Instruction - Count the lines in the items below that contain the string "heading", treating uppercase and lowercase as different, and give only the number.

Dataset content -
....

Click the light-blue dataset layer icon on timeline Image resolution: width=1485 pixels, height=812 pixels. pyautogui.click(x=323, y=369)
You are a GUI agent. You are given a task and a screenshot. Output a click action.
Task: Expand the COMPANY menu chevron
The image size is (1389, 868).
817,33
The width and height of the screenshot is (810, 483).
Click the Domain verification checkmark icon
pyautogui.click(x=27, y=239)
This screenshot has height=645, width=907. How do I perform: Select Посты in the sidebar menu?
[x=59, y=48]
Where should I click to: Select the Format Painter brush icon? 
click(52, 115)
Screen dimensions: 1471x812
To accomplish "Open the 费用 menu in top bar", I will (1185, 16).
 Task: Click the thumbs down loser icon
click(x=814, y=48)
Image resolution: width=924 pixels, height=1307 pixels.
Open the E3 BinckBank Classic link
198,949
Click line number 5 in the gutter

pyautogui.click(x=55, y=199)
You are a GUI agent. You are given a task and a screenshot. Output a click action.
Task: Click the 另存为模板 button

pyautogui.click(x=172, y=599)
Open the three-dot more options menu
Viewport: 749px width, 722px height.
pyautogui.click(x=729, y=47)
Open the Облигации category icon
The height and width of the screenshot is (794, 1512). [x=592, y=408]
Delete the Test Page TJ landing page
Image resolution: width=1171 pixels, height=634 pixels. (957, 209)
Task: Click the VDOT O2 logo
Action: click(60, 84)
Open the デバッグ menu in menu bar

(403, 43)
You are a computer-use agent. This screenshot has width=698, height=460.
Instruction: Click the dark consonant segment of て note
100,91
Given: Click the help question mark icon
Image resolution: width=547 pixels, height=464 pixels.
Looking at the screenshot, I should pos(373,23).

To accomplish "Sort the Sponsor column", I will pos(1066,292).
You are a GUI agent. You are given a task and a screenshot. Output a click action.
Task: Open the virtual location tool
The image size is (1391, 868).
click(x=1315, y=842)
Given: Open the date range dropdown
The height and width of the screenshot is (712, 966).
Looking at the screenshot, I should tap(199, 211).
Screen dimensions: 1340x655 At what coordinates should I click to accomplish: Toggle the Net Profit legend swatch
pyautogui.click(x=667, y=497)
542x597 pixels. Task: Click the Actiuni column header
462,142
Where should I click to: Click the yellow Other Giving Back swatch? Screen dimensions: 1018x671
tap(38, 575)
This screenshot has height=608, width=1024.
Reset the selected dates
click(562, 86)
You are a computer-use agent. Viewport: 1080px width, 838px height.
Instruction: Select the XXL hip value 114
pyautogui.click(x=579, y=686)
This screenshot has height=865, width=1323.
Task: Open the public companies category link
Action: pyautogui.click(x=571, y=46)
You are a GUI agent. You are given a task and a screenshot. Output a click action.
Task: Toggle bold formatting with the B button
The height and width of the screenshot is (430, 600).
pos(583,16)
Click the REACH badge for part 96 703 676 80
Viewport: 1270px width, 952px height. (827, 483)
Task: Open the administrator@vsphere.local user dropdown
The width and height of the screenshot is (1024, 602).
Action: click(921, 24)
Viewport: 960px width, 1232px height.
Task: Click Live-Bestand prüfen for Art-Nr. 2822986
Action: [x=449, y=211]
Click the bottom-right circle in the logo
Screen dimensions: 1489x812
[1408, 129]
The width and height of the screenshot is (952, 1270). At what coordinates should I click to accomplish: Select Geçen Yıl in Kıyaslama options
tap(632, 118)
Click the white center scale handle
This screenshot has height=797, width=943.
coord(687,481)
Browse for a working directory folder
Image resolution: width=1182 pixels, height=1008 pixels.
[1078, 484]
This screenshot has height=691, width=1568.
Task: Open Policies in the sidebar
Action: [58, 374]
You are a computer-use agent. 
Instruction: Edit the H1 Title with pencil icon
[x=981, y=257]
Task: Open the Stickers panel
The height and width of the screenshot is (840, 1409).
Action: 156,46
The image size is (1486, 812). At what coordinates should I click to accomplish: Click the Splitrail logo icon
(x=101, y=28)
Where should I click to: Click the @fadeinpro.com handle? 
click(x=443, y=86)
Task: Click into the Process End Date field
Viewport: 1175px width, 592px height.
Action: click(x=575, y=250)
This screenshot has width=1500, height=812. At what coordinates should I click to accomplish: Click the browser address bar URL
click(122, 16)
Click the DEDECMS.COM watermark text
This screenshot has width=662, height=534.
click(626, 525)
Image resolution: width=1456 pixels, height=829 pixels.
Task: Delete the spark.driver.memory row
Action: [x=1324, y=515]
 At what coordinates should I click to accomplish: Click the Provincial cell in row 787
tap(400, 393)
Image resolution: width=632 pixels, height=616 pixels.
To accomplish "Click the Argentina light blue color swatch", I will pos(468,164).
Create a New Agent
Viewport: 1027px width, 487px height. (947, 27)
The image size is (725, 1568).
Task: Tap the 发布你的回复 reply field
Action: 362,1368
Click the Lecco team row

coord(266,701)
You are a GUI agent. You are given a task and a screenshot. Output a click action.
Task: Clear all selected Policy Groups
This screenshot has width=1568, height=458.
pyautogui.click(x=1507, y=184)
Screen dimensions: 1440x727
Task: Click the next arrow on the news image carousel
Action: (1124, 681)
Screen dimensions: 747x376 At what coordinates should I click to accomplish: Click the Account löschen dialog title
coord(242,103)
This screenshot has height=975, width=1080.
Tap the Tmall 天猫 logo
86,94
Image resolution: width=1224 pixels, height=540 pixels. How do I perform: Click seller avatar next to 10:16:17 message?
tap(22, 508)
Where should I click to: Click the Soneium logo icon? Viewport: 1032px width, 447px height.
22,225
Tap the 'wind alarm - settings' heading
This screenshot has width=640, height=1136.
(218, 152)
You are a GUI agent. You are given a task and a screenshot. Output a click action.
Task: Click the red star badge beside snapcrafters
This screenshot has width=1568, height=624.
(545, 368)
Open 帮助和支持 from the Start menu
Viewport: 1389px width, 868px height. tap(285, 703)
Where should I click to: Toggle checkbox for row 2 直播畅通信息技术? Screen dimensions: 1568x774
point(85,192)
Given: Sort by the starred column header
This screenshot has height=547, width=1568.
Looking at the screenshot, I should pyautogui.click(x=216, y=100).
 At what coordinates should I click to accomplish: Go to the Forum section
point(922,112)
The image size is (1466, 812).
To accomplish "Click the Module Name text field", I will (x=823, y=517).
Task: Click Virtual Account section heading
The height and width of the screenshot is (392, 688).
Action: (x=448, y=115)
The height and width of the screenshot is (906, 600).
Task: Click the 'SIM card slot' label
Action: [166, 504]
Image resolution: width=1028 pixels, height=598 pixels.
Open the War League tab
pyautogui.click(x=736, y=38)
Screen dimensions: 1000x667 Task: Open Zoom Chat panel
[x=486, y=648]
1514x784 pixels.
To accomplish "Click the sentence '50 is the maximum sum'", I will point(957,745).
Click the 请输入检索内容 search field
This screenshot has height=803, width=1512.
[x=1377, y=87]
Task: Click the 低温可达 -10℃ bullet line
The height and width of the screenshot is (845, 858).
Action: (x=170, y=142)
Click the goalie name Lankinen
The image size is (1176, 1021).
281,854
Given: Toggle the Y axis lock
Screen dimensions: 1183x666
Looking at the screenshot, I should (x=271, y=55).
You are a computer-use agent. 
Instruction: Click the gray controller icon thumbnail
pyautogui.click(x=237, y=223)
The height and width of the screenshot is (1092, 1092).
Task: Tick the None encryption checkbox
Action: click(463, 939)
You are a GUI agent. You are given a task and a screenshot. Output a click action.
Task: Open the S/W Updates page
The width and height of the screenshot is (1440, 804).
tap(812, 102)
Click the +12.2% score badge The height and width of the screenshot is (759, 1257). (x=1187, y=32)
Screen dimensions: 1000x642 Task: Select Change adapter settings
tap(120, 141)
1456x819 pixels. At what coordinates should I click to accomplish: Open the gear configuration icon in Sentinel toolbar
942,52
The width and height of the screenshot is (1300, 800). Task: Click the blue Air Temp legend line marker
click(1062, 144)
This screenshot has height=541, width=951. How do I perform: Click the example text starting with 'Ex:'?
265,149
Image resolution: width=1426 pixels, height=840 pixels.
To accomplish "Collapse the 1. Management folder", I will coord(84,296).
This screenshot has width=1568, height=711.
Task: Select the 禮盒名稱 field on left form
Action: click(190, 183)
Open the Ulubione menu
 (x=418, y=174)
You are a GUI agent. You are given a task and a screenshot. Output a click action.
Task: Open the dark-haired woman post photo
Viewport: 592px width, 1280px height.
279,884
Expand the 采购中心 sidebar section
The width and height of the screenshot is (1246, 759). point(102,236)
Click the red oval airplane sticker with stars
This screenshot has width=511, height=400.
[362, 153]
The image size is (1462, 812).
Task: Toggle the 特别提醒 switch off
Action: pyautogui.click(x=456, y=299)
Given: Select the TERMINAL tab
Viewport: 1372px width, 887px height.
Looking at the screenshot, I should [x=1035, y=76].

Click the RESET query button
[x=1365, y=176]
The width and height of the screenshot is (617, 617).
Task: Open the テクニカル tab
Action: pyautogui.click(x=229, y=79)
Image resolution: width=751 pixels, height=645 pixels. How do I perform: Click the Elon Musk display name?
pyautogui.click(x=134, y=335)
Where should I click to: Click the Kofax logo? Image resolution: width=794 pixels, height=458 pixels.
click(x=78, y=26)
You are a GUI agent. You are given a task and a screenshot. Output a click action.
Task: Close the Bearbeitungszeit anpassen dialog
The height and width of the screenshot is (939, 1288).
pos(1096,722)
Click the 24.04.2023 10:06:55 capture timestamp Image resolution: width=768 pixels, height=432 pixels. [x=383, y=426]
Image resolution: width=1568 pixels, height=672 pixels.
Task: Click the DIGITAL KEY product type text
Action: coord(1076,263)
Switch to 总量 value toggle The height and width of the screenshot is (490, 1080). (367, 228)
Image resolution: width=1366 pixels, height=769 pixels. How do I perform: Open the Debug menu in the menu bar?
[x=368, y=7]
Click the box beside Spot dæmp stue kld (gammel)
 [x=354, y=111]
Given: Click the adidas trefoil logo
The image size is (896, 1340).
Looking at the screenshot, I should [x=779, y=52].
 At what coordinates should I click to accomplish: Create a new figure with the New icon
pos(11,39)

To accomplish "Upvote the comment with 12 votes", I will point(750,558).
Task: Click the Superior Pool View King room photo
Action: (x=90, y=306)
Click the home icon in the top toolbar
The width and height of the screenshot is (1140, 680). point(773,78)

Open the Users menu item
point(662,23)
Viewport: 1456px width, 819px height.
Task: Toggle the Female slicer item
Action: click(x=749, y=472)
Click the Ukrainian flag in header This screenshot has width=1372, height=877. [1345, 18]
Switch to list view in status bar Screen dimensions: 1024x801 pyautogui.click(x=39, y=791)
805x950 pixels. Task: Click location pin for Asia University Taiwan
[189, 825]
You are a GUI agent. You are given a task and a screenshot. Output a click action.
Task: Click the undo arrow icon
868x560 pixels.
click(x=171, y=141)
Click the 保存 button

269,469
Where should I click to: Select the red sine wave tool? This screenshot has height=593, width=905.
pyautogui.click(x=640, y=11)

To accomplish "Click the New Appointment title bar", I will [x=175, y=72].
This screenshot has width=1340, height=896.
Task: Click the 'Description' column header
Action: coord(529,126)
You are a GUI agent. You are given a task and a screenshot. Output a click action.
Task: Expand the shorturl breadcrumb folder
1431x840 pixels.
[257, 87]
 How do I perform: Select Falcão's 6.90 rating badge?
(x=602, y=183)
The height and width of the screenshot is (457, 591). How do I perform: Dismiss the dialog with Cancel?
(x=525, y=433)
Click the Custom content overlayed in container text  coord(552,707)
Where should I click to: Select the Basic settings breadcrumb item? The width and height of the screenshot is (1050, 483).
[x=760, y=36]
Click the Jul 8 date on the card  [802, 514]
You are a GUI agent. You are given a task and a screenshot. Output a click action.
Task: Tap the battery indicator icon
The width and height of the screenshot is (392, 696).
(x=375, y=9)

....

Reply - 2